Her poetry won awards including the Julia Cairns award for poetry from the Society of Women Writers and Journalists. Her poetry was often on historical themes. She also wrote for local magazines and newspapers, including The Yorkshire Post. Her historical novel about Chartism in the Spen Valley was dramatised on BBC Radio 4.

Ferrett worked at the Red House Museum in Gomersal and also as a teacher. During the war she taught under challenging conditions at Armley National School in Leeds.

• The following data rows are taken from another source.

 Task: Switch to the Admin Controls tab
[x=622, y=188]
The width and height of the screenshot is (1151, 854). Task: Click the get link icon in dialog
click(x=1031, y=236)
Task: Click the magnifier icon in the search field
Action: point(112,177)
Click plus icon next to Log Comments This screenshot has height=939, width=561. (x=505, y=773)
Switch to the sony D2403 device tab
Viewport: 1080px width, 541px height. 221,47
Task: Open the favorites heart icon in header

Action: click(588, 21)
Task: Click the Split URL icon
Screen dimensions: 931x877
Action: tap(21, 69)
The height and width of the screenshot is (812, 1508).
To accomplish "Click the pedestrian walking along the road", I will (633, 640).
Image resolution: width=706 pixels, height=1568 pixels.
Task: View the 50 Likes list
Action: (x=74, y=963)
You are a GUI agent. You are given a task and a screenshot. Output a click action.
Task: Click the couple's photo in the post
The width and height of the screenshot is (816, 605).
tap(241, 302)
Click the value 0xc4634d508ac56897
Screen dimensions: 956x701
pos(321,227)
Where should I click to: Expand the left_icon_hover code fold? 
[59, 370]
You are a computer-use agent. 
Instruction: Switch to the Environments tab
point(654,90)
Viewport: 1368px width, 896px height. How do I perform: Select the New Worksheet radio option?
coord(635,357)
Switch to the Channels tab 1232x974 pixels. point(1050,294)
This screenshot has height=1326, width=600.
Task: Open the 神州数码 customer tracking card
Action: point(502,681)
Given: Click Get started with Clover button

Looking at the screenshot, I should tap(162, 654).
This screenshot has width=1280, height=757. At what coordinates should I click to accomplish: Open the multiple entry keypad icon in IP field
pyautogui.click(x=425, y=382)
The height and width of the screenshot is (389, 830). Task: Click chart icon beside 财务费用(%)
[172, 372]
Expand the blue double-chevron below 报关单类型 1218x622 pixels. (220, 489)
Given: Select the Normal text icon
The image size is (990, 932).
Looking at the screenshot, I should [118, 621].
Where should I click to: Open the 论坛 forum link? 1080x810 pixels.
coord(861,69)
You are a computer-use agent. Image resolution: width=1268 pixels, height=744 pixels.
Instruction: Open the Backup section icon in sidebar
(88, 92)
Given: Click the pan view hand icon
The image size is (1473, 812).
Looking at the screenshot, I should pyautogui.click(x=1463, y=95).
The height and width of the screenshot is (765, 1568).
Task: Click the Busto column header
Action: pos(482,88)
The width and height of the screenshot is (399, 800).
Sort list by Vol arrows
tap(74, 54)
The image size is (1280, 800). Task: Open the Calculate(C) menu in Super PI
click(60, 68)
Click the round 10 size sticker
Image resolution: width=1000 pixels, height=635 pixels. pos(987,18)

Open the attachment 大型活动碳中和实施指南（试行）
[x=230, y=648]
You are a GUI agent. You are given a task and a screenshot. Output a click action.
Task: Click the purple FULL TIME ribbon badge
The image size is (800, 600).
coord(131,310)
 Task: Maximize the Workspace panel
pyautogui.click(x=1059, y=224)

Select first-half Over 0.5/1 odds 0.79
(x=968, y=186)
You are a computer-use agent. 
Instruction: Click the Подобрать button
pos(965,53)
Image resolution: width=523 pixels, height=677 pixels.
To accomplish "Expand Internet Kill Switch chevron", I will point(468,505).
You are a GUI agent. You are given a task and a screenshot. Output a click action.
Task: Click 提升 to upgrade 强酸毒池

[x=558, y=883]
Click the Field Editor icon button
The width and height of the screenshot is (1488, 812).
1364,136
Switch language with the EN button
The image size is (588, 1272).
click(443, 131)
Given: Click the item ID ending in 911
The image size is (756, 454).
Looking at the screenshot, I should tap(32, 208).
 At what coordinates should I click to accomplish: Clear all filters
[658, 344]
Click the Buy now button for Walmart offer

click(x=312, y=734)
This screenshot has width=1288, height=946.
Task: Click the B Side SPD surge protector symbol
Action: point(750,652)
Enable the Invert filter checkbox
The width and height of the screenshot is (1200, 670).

She was a founder member of the Spen Valley Historical Society. She was particularly known for her work on the Brontës and their circle.

==Bibliography==

- The Lynx-Eyed Strangers (1956) (poetry)
- The Angry Men (1965) (historical novel)
- The Tall Tower (1970) (poetry)
- The Years of the Right Hand (1975) (poetry)
- Shirley Country (1973), republished as The Brontës in the Spen Valley (1978) (non-fiction)
- The Humber Bridge: selected poems 1955-1985 (1986)
- The Taylors of the Red House (1987)
- "Shirley by Charlotte Brontë: The Importance of Proper Names," Transactions of the Yorkshire Dialect Society (1988)
- A Short History of Hartshead (1993) (non-fiction)
- Scathed Earth: selected poems (1996)
- Imaginary Gates (2001) (poetry)
- After Passchendaele: A Writer’s War (2003) (autobiography)
- Spirit and Emotion (2006) (non-fiction)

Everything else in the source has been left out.